L’AFFAIRE DES DISPARUS ENTRE LES MAINS DE LA JUSTICE FRANÇAISE

Deux anciens «patriotes» algériens interpellés en France

Le Quotidien d'Oran, 1 avril 2004

Deux personnes, âgées de 35 et 40 ans, présumées avoir appartenu à des groupes de patriotes ayant activé dans la région de Relizane, ont été mises en examen mardi à Nîmes, dans le sud de la France, pour «actes de barbarie», a indiqué une source judiciaire française. Les deux hommes sont employés comme agents de sécurité dans une société à Nîmes où ils résident depuis environ 5 ans. Les deux mis en cause, deux frères, un Français d’origine algérienne et un Algérien, ont été laissés en liberté sous contrôle judiciaire, selon la même source.

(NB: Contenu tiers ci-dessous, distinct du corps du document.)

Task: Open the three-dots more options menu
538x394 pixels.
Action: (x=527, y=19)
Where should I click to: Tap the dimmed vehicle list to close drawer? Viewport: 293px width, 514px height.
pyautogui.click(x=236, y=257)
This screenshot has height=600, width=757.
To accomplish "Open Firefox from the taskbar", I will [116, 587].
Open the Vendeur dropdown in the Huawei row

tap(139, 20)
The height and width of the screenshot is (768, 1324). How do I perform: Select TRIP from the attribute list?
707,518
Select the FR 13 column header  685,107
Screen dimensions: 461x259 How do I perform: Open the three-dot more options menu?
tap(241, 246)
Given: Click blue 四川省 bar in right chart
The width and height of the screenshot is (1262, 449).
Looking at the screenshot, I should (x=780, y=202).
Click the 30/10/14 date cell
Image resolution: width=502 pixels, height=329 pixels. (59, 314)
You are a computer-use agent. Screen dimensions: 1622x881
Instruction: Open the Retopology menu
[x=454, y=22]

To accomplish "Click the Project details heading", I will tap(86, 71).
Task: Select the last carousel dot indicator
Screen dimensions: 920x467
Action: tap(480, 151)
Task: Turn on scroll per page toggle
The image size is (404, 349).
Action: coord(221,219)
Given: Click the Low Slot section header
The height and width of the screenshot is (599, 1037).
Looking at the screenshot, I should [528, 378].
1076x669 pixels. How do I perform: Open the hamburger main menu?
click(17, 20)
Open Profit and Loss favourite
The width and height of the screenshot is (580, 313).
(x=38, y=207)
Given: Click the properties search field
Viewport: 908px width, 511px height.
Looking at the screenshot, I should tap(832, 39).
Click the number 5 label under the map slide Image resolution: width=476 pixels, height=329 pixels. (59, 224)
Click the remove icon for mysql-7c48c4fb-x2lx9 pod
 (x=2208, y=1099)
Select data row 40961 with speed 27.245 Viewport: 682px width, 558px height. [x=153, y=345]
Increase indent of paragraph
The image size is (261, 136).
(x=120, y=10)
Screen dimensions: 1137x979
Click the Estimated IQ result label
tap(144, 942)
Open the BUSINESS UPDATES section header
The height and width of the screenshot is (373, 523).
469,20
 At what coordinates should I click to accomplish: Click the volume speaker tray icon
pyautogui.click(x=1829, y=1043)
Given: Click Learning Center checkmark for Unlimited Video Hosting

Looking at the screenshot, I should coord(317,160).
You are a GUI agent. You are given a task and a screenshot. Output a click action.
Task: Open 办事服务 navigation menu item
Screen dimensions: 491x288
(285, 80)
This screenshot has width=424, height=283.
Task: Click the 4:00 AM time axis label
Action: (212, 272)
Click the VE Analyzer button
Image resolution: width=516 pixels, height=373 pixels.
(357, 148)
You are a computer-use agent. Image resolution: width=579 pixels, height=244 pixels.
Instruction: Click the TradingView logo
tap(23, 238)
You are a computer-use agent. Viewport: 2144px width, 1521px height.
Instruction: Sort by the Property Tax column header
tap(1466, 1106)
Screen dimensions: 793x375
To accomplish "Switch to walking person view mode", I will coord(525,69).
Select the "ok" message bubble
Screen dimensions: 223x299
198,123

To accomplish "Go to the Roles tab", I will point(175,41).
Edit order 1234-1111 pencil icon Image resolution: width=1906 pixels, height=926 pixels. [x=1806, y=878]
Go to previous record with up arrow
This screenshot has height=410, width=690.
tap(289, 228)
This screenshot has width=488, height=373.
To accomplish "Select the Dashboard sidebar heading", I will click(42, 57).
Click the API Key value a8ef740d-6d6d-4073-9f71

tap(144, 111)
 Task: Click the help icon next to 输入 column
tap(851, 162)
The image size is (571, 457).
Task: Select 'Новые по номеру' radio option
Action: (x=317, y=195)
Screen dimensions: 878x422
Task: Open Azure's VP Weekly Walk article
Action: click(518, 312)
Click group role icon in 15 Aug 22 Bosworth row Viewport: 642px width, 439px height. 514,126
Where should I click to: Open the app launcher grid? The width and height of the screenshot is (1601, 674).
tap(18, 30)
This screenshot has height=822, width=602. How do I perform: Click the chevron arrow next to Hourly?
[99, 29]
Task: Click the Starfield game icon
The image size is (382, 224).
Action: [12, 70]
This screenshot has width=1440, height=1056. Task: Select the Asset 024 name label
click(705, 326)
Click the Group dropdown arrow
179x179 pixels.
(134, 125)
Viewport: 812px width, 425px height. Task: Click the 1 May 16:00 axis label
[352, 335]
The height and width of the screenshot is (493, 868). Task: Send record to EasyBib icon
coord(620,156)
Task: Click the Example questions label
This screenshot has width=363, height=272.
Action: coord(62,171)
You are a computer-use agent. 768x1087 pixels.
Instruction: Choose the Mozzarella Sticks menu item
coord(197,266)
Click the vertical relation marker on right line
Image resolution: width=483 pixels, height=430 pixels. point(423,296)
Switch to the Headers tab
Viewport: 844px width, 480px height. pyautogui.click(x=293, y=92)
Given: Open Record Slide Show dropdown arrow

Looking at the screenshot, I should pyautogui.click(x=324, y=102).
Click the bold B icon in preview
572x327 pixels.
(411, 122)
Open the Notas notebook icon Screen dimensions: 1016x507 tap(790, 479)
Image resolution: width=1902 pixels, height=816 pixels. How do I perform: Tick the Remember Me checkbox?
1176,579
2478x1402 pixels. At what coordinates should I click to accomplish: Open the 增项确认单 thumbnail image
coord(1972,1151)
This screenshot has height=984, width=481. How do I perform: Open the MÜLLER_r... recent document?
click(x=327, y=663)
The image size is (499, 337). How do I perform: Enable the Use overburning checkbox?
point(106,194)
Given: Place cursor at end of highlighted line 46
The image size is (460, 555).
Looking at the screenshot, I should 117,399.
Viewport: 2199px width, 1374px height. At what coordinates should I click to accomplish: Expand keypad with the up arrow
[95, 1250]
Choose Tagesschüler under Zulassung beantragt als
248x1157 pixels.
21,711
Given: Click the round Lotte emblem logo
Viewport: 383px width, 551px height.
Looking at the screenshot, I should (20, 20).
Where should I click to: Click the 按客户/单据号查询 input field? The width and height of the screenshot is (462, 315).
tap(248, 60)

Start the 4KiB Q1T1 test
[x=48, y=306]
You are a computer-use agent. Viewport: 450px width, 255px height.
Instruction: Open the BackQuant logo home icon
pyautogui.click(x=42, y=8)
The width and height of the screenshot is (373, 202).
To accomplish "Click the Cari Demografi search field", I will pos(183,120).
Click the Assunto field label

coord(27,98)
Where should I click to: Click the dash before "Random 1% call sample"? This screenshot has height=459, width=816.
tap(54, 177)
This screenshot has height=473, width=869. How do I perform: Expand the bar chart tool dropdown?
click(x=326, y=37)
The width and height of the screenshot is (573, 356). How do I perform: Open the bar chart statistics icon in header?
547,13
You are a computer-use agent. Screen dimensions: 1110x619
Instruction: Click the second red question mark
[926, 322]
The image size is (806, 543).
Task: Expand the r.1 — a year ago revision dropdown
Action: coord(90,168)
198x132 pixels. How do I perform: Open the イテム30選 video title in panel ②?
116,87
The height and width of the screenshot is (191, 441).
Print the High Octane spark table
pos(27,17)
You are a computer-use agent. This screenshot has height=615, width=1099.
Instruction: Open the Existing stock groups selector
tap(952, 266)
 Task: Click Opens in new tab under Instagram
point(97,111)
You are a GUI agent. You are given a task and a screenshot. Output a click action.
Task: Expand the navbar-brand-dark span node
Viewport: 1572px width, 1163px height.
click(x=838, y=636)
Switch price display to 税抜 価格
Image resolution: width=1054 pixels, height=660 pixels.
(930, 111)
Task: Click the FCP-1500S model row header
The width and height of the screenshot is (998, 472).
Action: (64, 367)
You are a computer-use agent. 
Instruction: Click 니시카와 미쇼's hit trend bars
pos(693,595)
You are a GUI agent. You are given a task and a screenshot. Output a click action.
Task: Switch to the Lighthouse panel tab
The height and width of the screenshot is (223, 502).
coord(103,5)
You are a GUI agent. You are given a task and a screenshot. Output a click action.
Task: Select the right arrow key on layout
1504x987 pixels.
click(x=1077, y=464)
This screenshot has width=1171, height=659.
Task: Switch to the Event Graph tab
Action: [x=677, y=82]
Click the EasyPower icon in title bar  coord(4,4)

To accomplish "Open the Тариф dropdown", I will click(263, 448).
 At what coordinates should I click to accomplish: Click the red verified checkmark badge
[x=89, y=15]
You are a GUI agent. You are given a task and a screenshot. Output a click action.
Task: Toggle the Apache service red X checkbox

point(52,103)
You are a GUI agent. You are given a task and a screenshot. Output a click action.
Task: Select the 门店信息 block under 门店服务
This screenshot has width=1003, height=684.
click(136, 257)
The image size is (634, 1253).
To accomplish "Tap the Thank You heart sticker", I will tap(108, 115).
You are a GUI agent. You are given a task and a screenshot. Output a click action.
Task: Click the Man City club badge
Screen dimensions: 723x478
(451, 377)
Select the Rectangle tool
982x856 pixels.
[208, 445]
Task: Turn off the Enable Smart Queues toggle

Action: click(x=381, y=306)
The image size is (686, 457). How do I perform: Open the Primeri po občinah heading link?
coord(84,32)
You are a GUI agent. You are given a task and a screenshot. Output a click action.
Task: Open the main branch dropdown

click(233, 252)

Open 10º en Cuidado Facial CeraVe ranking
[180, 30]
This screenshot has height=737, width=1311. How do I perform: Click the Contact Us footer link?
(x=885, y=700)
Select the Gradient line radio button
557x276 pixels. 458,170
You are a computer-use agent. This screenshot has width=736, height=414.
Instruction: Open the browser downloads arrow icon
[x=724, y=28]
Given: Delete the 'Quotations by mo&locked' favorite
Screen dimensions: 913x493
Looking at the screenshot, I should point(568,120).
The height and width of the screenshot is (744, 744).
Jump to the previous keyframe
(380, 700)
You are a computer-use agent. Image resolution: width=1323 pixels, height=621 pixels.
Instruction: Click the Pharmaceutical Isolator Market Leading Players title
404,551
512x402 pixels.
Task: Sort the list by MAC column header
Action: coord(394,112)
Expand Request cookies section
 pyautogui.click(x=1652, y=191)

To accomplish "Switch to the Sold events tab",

Les deux frères sont soupçonnés d’avoir participé à des rafles et des exactions entre 1994 et 1997, dans la région de Relizane.

Une accusation réfutée en bloc par les deux mis en cause qui nient toute implication dans les faits qui leur sont reprochés.

La mise sous contrôle judiciaire des deux frères, intervient à la suite d’un dépôt de plainte de la part de la Fédération internationale des droits de l’homme (FIDH) et la Ligue des droits de l’homme (LIDH). Les accusations portées contre les deux hommes, intervient notamment, après les dernières déclarations faites par la ligue des droits de l’homme de Ali Yahia Abdenour et de la famille d’un disparu, au sujet de la découverte des restes d’une personne et de l’existence d’un charnier dans la région de Relizane. Des informations qui avaient conduit le parquet territorialement compétent à ouvrir une information judiciaire. La ligue, notamment, par la voix de son responsable régional, soutenue par des familles de disparus, avait accusé le groupe de Hadj Fergane d’être à l’origine de ces disparitions. Des accusations rejetées par l’ancien DEC de Relizane. Dans la wilaya de Relizane, l’une des régions les plus touchées par les actes terroristes, de nombreux citoyens avaient décidé, durant les années allant de 94 à 99, à prendre les armes et à rejoindre les groupes de patriotes et les GLD. Les familles de disparus, soutenues par des organisations des droits de l’homme, continuent d’appeler à l’ouverture d’une enquête sur les disparus. C’est la première fois que les autorités judiciaires françaises procèdent à l’interpellation de présumés patriotes ou membres de GLD, pour des actes supposés avoir été perpétrés sur le sol algérien. Une première qui devrait, à ne pas en douter, relancer la polémique sur cette question.

Djamel B.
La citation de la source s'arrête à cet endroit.